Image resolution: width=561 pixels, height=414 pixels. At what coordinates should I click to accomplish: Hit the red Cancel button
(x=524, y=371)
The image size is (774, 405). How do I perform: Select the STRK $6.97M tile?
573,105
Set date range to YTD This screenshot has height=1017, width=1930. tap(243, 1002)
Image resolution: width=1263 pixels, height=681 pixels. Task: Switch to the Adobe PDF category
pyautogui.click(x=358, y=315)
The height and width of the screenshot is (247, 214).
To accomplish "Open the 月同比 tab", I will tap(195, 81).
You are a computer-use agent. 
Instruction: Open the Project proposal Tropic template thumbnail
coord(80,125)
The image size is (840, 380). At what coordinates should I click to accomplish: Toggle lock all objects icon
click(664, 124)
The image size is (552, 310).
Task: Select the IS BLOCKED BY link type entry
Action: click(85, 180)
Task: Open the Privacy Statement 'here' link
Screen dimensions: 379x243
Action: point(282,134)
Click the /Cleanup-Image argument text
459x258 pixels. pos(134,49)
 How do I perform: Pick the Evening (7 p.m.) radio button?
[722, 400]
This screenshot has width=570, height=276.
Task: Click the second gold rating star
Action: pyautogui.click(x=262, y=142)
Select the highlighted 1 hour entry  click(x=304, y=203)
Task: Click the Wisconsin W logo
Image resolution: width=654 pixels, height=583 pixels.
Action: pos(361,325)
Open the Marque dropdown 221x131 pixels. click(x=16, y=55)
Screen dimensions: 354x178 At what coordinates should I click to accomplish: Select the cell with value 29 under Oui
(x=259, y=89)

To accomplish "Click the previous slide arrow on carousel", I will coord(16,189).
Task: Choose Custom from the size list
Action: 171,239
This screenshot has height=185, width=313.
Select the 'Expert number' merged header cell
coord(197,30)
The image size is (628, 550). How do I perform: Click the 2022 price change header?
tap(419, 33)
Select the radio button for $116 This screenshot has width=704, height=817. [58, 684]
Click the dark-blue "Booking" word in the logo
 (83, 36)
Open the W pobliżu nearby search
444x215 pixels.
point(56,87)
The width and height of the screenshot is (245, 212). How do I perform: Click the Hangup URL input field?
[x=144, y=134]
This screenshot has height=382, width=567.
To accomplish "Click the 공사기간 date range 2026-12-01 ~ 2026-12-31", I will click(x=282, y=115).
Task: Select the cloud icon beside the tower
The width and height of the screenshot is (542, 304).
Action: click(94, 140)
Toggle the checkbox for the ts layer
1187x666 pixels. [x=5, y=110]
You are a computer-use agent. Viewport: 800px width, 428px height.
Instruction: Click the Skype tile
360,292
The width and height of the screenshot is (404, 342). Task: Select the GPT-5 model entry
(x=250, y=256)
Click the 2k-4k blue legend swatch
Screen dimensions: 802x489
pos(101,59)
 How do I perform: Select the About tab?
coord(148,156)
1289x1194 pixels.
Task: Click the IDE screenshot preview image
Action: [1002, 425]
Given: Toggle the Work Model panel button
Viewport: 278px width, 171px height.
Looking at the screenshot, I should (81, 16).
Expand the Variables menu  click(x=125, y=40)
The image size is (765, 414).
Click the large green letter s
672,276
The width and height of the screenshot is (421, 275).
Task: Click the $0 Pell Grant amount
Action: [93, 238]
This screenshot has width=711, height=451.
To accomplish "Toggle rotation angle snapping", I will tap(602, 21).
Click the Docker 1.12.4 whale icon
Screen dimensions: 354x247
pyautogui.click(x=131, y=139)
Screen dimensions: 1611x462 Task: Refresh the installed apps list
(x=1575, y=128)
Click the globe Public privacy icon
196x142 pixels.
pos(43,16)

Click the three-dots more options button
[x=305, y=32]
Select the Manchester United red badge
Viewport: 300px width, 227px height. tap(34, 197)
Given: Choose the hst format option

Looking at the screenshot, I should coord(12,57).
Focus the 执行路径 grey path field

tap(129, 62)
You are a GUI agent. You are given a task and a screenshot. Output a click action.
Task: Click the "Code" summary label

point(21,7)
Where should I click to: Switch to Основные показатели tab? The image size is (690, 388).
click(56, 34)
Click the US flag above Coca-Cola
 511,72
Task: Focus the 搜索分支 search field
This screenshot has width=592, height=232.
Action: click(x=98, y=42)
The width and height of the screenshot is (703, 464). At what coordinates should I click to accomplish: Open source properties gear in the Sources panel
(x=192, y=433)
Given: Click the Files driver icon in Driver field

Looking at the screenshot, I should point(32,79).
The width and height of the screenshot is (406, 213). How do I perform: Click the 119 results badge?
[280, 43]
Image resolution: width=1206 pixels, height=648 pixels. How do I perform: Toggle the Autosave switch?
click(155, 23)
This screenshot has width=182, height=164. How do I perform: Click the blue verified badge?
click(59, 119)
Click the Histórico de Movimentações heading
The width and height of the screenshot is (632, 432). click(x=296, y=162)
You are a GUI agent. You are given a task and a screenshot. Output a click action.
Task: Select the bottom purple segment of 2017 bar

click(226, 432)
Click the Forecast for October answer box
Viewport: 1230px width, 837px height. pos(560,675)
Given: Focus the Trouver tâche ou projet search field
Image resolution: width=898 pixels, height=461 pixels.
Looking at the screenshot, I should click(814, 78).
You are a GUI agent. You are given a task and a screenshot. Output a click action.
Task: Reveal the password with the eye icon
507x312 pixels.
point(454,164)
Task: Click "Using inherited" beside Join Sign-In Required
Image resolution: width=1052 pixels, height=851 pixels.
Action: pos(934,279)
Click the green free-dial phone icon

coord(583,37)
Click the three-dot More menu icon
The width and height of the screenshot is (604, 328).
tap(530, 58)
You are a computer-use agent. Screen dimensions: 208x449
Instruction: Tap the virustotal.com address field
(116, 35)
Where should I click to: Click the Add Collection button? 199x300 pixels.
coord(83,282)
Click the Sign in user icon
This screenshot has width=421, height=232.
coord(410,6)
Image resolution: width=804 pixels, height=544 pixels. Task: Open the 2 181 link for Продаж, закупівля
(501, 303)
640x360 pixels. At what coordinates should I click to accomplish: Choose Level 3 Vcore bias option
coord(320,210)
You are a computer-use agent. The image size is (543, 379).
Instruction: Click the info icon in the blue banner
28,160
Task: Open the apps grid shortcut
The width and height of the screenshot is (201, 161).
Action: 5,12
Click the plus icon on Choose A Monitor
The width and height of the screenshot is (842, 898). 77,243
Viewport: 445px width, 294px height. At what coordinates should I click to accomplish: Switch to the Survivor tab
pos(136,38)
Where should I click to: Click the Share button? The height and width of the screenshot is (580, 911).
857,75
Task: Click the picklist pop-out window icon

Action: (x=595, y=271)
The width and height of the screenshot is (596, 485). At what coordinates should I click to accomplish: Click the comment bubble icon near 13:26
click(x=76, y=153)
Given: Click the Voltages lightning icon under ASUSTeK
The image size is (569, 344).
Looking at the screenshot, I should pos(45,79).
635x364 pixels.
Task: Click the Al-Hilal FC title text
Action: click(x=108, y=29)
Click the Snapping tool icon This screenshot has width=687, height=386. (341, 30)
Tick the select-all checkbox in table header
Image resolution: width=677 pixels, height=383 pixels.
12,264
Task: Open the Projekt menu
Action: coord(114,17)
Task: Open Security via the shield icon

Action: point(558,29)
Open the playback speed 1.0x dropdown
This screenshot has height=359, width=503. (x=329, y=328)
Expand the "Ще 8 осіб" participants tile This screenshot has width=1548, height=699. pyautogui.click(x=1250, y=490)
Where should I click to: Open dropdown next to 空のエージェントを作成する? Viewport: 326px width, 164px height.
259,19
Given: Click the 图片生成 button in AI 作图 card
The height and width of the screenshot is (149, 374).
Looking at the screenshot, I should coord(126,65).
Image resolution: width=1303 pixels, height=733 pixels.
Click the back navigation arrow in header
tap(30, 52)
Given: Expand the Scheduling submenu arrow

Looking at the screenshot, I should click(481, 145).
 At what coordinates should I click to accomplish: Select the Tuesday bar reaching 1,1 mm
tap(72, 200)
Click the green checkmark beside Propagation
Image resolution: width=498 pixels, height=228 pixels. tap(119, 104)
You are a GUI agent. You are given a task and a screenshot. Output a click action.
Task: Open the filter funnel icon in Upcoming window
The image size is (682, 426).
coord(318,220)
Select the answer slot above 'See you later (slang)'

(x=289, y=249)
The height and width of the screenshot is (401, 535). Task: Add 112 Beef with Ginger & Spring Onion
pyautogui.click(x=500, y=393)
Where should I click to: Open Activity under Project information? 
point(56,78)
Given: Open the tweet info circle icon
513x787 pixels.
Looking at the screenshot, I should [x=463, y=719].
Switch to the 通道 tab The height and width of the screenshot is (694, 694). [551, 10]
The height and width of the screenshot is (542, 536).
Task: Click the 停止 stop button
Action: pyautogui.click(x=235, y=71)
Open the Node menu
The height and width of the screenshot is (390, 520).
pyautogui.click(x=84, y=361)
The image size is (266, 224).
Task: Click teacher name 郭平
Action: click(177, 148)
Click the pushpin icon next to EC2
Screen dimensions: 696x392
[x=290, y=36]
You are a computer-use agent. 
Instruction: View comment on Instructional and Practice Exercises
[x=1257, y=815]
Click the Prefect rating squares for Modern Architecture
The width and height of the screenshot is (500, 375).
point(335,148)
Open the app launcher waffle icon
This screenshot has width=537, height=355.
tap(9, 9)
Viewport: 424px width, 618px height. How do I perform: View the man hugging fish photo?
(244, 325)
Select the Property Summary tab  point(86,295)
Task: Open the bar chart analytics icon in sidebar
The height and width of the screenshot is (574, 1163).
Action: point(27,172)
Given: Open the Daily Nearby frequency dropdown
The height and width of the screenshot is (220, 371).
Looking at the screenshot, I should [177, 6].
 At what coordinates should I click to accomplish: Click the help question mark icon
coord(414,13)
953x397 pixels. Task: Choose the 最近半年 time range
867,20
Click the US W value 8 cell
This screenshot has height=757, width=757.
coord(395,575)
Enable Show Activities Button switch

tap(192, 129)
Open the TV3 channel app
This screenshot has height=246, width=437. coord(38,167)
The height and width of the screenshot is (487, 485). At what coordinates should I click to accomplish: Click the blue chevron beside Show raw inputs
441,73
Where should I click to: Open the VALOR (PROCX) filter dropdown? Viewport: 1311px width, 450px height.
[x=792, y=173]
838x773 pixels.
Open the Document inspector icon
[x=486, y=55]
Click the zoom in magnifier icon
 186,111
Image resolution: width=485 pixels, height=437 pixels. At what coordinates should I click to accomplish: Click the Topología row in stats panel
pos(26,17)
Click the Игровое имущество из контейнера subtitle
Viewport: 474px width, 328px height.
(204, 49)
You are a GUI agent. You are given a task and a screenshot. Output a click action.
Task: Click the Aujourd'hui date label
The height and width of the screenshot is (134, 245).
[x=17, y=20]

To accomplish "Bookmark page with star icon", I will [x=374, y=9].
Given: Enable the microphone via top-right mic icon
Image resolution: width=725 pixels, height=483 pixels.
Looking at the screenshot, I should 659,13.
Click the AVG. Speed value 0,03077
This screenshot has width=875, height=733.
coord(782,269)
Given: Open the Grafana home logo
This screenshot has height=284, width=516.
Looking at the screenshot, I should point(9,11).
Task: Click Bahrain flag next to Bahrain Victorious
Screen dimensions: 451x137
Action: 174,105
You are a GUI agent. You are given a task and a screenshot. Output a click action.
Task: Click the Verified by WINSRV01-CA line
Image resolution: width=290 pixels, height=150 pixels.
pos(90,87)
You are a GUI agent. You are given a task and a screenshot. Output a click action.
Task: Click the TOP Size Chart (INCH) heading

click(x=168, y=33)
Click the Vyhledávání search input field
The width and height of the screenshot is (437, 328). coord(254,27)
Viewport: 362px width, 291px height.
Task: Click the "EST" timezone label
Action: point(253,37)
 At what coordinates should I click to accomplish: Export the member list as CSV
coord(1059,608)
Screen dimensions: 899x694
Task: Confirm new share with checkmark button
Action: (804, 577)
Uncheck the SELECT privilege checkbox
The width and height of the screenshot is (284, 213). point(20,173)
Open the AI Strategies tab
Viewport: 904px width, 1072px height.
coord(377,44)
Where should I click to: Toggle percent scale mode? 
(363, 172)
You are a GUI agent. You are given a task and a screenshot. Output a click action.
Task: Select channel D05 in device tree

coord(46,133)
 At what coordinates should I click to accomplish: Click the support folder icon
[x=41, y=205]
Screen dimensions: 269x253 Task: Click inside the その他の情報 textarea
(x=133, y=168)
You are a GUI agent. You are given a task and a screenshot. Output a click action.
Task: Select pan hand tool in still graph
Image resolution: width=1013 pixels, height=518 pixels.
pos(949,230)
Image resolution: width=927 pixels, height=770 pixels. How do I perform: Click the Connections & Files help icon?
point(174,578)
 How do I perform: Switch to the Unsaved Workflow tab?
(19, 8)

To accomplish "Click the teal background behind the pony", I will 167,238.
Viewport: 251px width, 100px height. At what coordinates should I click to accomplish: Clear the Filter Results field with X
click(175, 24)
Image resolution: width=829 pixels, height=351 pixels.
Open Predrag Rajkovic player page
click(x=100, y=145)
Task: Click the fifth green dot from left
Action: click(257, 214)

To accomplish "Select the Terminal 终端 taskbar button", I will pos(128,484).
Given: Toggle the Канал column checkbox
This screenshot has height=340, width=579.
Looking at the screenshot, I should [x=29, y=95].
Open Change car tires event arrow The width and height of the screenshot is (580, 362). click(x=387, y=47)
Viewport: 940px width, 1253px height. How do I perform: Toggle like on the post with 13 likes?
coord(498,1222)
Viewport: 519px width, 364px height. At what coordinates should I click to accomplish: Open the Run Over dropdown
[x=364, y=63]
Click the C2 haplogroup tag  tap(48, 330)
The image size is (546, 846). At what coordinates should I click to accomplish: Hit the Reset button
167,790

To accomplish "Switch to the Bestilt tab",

————————

Work instructions
What is needed is an exact copy of the entries from their first line down to the line with "Set date range", that line included, and nothing beyond it.

Solution for this task
Image resolution: width=561 pixels, height=414 pixels. At what coordinates should I click to accomplish: Hit the red Cancel button
(x=524, y=371)
The image size is (774, 405). How do I perform: Select the STRK $6.97M tile?
573,105
Set date range to YTD This screenshot has height=1017, width=1930. tap(243, 1002)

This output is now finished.